» **Requirements**
Retype each of the following lines exactly, from first to last.

» **Listed records**

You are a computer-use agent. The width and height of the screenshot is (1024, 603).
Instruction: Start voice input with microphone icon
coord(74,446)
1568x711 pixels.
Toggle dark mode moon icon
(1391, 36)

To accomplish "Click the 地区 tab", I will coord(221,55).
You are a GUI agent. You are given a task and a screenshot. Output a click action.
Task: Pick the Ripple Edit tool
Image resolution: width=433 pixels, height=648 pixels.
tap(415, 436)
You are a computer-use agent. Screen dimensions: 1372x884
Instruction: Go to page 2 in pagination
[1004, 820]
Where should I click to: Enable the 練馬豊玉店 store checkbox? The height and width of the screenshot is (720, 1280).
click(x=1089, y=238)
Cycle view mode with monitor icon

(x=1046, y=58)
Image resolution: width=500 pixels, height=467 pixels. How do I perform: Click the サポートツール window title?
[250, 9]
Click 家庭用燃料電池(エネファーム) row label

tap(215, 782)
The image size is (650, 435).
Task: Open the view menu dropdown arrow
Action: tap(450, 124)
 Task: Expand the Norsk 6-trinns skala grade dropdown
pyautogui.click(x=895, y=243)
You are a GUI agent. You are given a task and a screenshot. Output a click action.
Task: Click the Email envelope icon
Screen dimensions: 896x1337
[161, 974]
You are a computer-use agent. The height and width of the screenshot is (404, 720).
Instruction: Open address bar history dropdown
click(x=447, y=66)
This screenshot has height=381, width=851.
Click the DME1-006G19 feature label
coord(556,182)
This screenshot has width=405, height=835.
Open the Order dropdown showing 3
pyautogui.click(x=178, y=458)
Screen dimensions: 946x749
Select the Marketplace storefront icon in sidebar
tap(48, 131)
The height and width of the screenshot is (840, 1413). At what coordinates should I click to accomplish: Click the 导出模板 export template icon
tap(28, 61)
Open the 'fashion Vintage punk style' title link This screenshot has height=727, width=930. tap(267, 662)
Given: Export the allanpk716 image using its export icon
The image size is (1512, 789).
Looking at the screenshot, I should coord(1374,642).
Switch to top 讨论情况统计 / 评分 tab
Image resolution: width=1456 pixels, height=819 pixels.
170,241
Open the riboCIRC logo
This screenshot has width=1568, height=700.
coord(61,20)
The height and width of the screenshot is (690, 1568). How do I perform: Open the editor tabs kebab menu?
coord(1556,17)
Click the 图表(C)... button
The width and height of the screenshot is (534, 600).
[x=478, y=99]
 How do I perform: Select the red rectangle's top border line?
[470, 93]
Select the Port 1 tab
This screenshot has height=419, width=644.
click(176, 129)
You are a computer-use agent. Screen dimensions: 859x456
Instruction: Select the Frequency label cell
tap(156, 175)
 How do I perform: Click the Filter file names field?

» **The reply**
You are a computer-use agent. The width and height of the screenshot is (1024, 603).
Instruction: Start voice input with microphone icon
coord(74,446)
1568x711 pixels.
Toggle dark mode moon icon
(1391, 36)

To accomplish "Click the 地区 tab", I will coord(221,55).
You are a GUI agent. You are given a task and a screenshot. Output a click action.
Task: Pick the Ripple Edit tool
Image resolution: width=433 pixels, height=648 pixels.
tap(415, 436)
You are a computer-use agent. Screen dimensions: 1372x884
Instruction: Go to page 2 in pagination
[1004, 820]
Where should I click to: Enable the 練馬豊玉店 store checkbox? The height and width of the screenshot is (720, 1280).
click(x=1089, y=238)
Cycle view mode with monitor icon

(x=1046, y=58)
Image resolution: width=500 pixels, height=467 pixels. How do I perform: Click the サポートツール window title?
[250, 9]
Click 家庭用燃料電池(エネファーム) row label

tap(215, 782)
The image size is (650, 435).
Task: Open the view menu dropdown arrow
Action: tap(450, 124)
 Task: Expand the Norsk 6-trinns skala grade dropdown
pyautogui.click(x=895, y=243)
You are a GUI agent. You are given a task and a screenshot. Output a click action.
Task: Click the Email envelope icon
Screen dimensions: 896x1337
[161, 974]
You are a computer-use agent. The height and width of the screenshot is (404, 720).
Instruction: Open address bar history dropdown
click(x=447, y=66)
This screenshot has height=381, width=851.
Click the DME1-006G19 feature label
coord(556,182)
This screenshot has width=405, height=835.
Open the Order dropdown showing 3
pyautogui.click(x=178, y=458)
Screen dimensions: 946x749
Select the Marketplace storefront icon in sidebar
tap(48, 131)
The height and width of the screenshot is (840, 1413). At what coordinates should I click to accomplish: Click the 导出模板 export template icon
tap(28, 61)
Open the 'fashion Vintage punk style' title link This screenshot has height=727, width=930. tap(267, 662)
Given: Export the allanpk716 image using its export icon
The image size is (1512, 789).
Looking at the screenshot, I should coord(1374,642).
Switch to top 讨论情况统计 / 评分 tab
Image resolution: width=1456 pixels, height=819 pixels.
170,241
Open the riboCIRC logo
This screenshot has width=1568, height=700.
coord(61,20)
The height and width of the screenshot is (690, 1568). How do I perform: Open the editor tabs kebab menu?
coord(1556,17)
Click the 图表(C)... button
The width and height of the screenshot is (534, 600).
[x=478, y=99]
 How do I perform: Select the red rectangle's top border line?
[470, 93]
Select the Port 1 tab
This screenshot has height=419, width=644.
click(176, 129)
You are a computer-use agent. Screen dimensions: 859x456
Instruction: Select the Frequency label cell
tap(156, 175)
 How do I perform: Click the Filter file names field?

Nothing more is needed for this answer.